The Air Force has used its procurement budget as leverage. Frustrated by TR-3 delays, the service cut its fiscal year 2026 budget request to 24 new F-35s, down from 44 the previous year. Air Force Chief of Staff Gen. David Allvin indicated that full procurement levels would not resume until Lockheed resolved the upgrade problems. The service also more than doubled its planned fleet of F-15EX fighters, in part as a hedge against repeated F-35 delays. Smaller budget reductions linked to the Department of Government Efficiency have also trimmed spending on F-35 upgrade-related support contracts and civilian staff.

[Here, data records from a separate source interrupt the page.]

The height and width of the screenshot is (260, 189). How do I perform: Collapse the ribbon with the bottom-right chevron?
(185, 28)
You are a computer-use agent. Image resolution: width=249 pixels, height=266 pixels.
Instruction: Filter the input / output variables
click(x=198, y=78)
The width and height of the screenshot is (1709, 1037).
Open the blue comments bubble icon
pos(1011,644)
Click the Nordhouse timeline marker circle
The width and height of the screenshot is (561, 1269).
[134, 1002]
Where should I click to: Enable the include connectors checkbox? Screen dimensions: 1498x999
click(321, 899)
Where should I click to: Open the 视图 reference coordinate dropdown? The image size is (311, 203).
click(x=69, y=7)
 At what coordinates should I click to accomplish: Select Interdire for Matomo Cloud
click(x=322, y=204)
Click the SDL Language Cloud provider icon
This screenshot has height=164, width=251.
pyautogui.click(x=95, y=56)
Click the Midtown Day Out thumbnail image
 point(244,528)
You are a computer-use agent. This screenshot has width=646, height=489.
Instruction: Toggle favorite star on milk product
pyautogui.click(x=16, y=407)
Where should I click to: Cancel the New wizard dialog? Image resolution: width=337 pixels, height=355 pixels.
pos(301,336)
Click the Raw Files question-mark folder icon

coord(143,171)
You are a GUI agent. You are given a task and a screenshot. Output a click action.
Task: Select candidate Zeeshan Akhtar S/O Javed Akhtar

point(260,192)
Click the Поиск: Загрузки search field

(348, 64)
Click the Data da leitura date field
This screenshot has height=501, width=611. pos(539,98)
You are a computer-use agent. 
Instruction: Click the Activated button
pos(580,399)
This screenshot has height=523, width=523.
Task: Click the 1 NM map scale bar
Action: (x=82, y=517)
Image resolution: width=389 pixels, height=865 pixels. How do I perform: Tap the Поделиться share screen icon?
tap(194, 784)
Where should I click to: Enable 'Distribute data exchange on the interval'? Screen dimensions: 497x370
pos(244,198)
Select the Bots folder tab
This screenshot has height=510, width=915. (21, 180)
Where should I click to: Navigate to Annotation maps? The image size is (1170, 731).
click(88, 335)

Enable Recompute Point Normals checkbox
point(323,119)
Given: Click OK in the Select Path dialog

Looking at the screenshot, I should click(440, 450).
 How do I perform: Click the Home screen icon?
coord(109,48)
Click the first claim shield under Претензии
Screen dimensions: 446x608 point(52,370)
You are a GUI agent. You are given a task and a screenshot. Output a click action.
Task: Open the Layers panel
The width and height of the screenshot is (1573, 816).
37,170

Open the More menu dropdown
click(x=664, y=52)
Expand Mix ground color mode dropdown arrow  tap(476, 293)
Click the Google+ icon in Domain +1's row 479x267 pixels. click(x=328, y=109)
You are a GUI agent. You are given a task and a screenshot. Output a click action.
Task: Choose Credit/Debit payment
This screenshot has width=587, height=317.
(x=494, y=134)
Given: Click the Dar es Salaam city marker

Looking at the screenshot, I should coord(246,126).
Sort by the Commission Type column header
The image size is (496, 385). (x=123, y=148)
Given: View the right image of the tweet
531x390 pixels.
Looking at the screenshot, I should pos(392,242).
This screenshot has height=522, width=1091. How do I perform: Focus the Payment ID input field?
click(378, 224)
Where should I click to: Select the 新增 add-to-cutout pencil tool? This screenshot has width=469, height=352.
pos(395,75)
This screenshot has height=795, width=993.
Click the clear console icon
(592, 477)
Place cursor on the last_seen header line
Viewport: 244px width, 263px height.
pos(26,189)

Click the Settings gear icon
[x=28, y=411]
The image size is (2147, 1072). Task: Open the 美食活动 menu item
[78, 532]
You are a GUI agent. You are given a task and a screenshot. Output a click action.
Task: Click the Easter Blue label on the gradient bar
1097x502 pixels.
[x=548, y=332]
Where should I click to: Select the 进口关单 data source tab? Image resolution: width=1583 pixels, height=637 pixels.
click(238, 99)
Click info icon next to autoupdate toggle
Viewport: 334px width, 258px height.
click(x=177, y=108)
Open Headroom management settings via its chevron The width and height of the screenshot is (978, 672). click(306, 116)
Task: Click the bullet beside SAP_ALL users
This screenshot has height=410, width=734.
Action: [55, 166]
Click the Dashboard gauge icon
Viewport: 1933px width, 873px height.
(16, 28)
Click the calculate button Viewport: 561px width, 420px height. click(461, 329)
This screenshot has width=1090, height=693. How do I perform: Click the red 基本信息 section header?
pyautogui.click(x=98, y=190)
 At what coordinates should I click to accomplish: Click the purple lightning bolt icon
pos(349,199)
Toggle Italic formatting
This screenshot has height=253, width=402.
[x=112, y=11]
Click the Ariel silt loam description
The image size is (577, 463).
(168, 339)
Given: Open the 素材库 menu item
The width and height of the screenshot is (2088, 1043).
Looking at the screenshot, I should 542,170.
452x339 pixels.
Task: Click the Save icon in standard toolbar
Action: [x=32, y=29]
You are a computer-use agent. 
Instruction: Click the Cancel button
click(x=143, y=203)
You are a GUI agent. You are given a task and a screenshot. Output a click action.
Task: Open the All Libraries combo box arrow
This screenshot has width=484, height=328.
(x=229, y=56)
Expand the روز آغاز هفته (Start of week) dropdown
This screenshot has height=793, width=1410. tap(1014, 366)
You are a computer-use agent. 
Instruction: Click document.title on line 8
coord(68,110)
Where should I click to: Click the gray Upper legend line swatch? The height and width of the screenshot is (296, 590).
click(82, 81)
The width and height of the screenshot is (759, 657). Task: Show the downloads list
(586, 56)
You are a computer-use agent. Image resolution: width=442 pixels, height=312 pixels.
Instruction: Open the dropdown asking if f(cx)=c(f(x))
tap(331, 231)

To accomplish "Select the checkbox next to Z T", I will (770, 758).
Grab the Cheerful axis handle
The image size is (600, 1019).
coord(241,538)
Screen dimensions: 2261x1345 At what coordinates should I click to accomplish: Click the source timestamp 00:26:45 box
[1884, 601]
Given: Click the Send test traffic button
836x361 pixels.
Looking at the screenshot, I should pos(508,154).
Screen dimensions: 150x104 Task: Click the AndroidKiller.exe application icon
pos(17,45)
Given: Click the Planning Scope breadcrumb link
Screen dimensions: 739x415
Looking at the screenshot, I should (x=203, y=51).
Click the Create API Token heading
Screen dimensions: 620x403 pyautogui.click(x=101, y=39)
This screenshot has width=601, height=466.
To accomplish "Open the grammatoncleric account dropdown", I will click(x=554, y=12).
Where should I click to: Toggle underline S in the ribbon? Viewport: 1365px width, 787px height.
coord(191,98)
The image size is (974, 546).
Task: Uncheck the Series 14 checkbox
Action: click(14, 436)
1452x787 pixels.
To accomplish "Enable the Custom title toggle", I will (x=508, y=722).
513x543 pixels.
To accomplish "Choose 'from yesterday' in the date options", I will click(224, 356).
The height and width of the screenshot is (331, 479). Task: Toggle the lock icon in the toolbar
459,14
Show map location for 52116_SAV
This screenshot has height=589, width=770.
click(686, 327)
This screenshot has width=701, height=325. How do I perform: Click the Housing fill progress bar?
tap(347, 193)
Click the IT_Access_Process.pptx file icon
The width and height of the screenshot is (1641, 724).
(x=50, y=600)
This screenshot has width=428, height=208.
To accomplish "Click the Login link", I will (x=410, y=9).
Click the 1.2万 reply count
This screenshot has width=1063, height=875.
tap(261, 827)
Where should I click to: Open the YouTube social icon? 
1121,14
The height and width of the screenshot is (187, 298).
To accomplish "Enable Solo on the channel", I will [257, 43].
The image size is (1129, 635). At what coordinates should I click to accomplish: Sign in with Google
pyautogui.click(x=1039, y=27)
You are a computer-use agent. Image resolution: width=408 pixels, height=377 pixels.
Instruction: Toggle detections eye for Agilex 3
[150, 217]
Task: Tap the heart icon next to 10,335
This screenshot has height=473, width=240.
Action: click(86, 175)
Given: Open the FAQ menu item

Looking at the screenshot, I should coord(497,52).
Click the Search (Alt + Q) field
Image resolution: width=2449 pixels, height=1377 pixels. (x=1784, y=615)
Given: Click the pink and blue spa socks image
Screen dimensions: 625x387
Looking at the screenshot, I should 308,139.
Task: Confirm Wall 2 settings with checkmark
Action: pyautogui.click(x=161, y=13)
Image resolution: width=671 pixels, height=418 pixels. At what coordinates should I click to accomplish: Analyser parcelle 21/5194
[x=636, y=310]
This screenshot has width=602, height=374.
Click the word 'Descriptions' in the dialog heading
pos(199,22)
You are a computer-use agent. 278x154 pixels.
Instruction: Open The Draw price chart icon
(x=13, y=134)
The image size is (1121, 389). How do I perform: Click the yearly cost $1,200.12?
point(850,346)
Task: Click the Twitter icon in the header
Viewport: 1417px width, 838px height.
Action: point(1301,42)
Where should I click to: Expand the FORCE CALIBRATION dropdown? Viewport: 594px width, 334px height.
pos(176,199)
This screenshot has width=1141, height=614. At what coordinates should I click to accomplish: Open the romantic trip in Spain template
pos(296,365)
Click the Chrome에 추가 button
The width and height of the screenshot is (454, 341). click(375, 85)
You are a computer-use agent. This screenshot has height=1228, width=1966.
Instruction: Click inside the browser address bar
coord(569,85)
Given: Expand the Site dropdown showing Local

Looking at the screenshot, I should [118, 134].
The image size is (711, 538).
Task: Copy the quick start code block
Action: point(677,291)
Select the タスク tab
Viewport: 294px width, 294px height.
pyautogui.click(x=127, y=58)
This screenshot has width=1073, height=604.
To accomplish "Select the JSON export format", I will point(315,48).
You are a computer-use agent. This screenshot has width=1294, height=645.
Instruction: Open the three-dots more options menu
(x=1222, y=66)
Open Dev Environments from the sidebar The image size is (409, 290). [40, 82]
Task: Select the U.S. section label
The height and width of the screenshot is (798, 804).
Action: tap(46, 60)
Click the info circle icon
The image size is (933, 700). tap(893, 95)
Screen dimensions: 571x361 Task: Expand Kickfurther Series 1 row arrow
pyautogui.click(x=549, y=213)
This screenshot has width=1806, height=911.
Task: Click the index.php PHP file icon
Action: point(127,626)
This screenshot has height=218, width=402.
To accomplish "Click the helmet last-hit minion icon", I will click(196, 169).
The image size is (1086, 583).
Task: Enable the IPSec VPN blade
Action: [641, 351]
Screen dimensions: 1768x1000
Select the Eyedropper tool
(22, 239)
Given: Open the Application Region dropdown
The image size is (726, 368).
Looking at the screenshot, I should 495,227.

Twelve nations now operate the F-35, and international demand has generally remained strong despite the program’s cost troubles. In 2025, Italy added 25 aircraft to its program of record, Denmark added 16, Finland rolled out its first F-35A, Belgium received its first in-country jet, and Norway completed deliveries of its full fleet. The Lots 18-19 contract includes 15 aircraft for program partners and 64 for foreign military sales customers.
Not all allies have been unaffected by cost growth, however. Switzerland decided to reduce its planned fleet below the original 36 aircraft after U.S. cost increases exceeded the country’s voter-approved budget. Canada’s F-35 procurement has faced particular scrutiny: a June 2025 report by Canada’s Auditor General found that the cost of acquiring 88 jets had risen to C$27.7 billion from a C$19 billion estimate just two years earlier, with an additional C$5.5 billion needed for infrastructure and advanced weapons. The Auditor General cited outdated cost estimates, inflation, foreign exchange fluctuations, and unforeseen infrastructure complexities. Construction at Canada’s main operating bases is more than three years behind schedule. As of mid-2025, the Canadian government announced it would speak with rival aircraft manufacturers to consider alternatives.
The F-35’s cost overruns are dramatic, but they are not without precedent in defense acquisition. The F-22 Raptor experienced cost growth of over 70 percent from its initial limit, with per-aircraft costs reaching approximately $412 million — a 176 percent increase from the $149 million estimate — before the program was terminated at 187 aircraft, less than half the planned 381. The F-16, F-15, and F/A-18 each saw cost overruns of roughly 50 to 55 percent. The C-17 transport aircraft overran its budget by about 50 percent and had its fleet cut in half. Several programs were canceled outright after massive overruns, including the Army’s Comanche helicopter (terminated in 2004 after exceeding $15 billion against a $6.6 billion contract) and the VH-71 presidential helicopter (costs more than doubled before cancellation in 2009).
What distinguishes the F-35 is its sheer scale. Because it serves three military branches and a dozen allied nations, the program has generated what analysts describe as an “almost too big to fail” dynamic — enough institutional backers across the DOD and the defense industrial base that termination is effectively off the table, even as costs have exceeded initial estimates by margins typically greater than those of its predecessors. The joint acquisition model may generate long-term savings by avoiding duplicated development programs for each service, but it has not delivered the affordability that was its original selling point.